Answer

**step1** Understanding the Problem

The problem asks us to determine the median of a specific subset of numbers, $$x_3, x_4, x_5, x_6$$, given information about the median of a larger, ordered set of numbers. We are told that the original set of numbers is $$x_1, x_2, x_3, x_4, x_5, x_6, x_7, x_8$$ and that they are already arranged in increasing order: $$x_1\lt x_2\lt x_3\lt x_4\lt x_5\lt x_6\lt x_7\lt x_8$$. We are also given that the median of this original set is $$\alpha$$.

**step2** Defining the Median for an Even Number of Data Points

The median of a set of numbers is the middle value when the numbers are arranged in order. If there is an even number of data points in the set, there isn't a single middle number. In such cases, the median is calculated by finding the two middle numbers, adding them together, and then dividing the sum by 2. This gives us the average of the two middle numbers.

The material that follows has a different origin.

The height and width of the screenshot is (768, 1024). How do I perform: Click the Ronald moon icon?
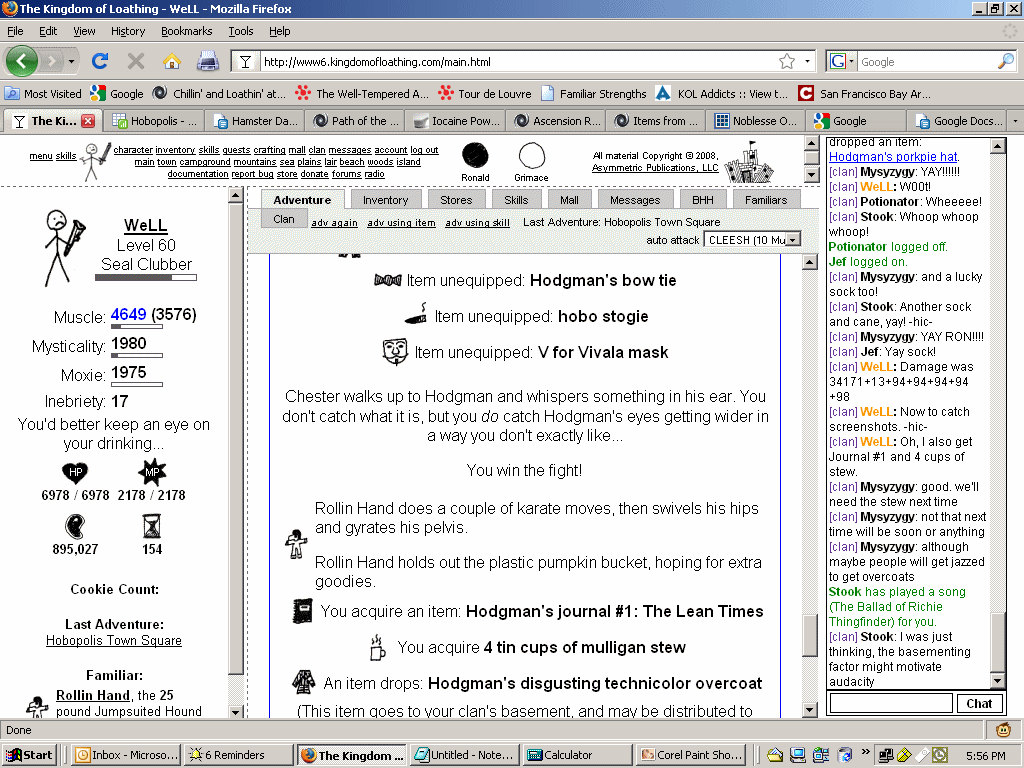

**step3** Calculating the Median of the Original Data Set

The original data set is $$x_1, x_2, x_3, x_4, x_5, x_6, x_7, x_8$$.
There are 8 numbers in this set. Since 8 is an even number, we identify the two middle numbers.
To find the middle numbers, we can count:
The numbers are 1st, 2nd, 3rd, 4th, 5th, 6th, 7th, 8th.
The two numbers in the very middle are the 4th and 5th numbers. These are $$x_4$$ and $$x_5$$.
According to the definition from Step 2, the median of this set is the average of $$x_4$$ and $$x_5$$.
So, the median is $$\frac{x_4 + x_5}{2}$$.
The problem states that this median is equal to $$\alpha$$.
Therefore, we have the relationship: $$\alpha = \frac{x_4 + x_5}{2}$$.

**step4** Calculating the Median of the New Data Set

Now, we need to find the median of the new data set: $$x_3, x_4, x_5, x_6$$.
Since the original numbers were already in order, this subset is also in order: $$x_3\lt x_4\lt x_5\lt x_6$$.
There are 4 numbers in this new set. Since 4 is an even number, we need to identify the two middle numbers.
The numbers are 1st, 2nd, 3rd, 4th.
The two numbers in the very middle are the 2nd and 3rd numbers. These are $$x_4$$ and $$x_5$$.
According to the definition from Step 2, the median of this new set is the average of $$x_4$$ and $$x_5$$.
So, the median of $$x_3, x_4, x_5, x_6$$ is $$\frac{x_4 + x_5}{2}$$.

**step5** Comparing the Medians and Stating the Final Answer

From Step 3, we established that the median of the original set, which is given as $$\alpha$$, is equal to $$\frac{x_4 + x_5}{2}$$.
From Step 4, we calculated that the median of the new set, $$x_3, x_4, x_5, x_6$$, is also equal to $$\frac{x_4 + x_5}{2}$$.
Since both medians are equal to the same expression, $$\frac{x_4 + x_5}{2}$$, it means the median of $$x_3, x_4, x_5, x_6$$ is equal to $$\alpha$$.
Comparing this result with the given options, the correct option is A.